Pero aparte de la escasa capacidad de este equipo para crear fútbol lo que ha sido verdaderamente lamentable del partido de hoy ha sido la actitud de unos jugadores que a pesar de salir al campo sabiendo que todos los que luchan por lo mismo que nosotros habían ganado han demostrado un compromiso más bien dudoso con el escudo que les paga. Sin ritmo, sin tensión, sin ganas... y sin fútbol. Era descorazonador ver al equipo jugando andando, caminando para recoger el balón por debajo en el marcador o a ese petulante portero que tenemos en la portería tardando tres veranos en poner el balón en marcha. Empiezo a sospechar que en este equipo hay más de un jugador que sólo decide mancharse las manos cuando las cámaras y los periodistas están delante y eso sólo ocurre contra los equipos grandes.

¿El partido? Sinceramente no merece la pena hablar de el. El Mallorca planteó un cerrojazo anti-fútbol típico de Manzano, al que conocemos bien porque estuvo aquí al ser el tipo de estratega que gusta en las oficinas del Calderón, dejando el balón y la iniciativa a un inoperante e indolente Atleti que no sabía que hacer con el. Pasado el minuto 20 un despeje erróneo de Pablo (probablemente junto a Ufjalusi lo menos malo el Atleti) Heitinga que se queda enganchado en la salida del fuera de juego con lo que el balón llega a Aduriz que bate a Leo de Vaselina. Tras el gol el Mallorca se hizo fuerte en su cerrojazo y el Atleti siguió en su cruenta cruzada contra la diversión y la ilusión y lo hizo además a base de imprecisiones, patadones, errores mil, la penosa incapacidad de los pivotes del centro del campo para utilizar esa cosa redonda que rueda por el césped y mucha falta de personalidad. Lo más destacable, y encima negativo, son las lesiones de A. López (aparentemente un tirón) y sobre todo de Heitinga que tras un fuerte choque de cabezas tuvo que ser retirado y trasladado a un hospital para observación.

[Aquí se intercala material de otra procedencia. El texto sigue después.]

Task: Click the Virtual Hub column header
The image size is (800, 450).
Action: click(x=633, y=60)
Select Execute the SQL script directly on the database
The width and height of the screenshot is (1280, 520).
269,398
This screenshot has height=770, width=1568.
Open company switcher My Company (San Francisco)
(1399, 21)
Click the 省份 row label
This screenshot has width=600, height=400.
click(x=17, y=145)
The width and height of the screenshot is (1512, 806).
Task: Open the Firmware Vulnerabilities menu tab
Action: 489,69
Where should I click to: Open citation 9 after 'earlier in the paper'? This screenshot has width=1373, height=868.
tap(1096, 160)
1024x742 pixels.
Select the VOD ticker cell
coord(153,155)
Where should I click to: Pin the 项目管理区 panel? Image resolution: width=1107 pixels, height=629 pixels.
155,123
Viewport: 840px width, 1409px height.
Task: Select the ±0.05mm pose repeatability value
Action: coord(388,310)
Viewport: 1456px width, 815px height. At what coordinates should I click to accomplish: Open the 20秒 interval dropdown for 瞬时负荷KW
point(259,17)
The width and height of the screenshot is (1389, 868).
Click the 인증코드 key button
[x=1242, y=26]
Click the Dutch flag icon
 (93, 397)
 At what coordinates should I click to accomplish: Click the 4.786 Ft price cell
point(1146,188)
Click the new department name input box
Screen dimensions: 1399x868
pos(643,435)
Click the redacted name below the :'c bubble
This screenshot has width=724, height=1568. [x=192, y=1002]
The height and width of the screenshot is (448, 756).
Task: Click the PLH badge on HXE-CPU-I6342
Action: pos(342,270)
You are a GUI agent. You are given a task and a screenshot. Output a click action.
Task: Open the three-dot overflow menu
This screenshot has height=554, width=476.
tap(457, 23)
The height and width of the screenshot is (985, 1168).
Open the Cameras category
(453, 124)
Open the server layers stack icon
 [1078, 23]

La segunda parte fue más de lo mismo. Ni los acertados cambios de Abel (Sinama en la banda derecha por Heitinga y Banega por un desdibujado Camacho) sirvieron para nada. La única jugada centrada del equipo en todo el partido acabó con un tremebundo derechazo de Maxi que casi parte el larguero pero eso fue todo. Al final del partido en una contra mal defendida el Mallorca puso el segundo en el marcador que certificaba con unos segundos de antelación la debacle colchonera.

¿Quien se atreve a soñar después de esto?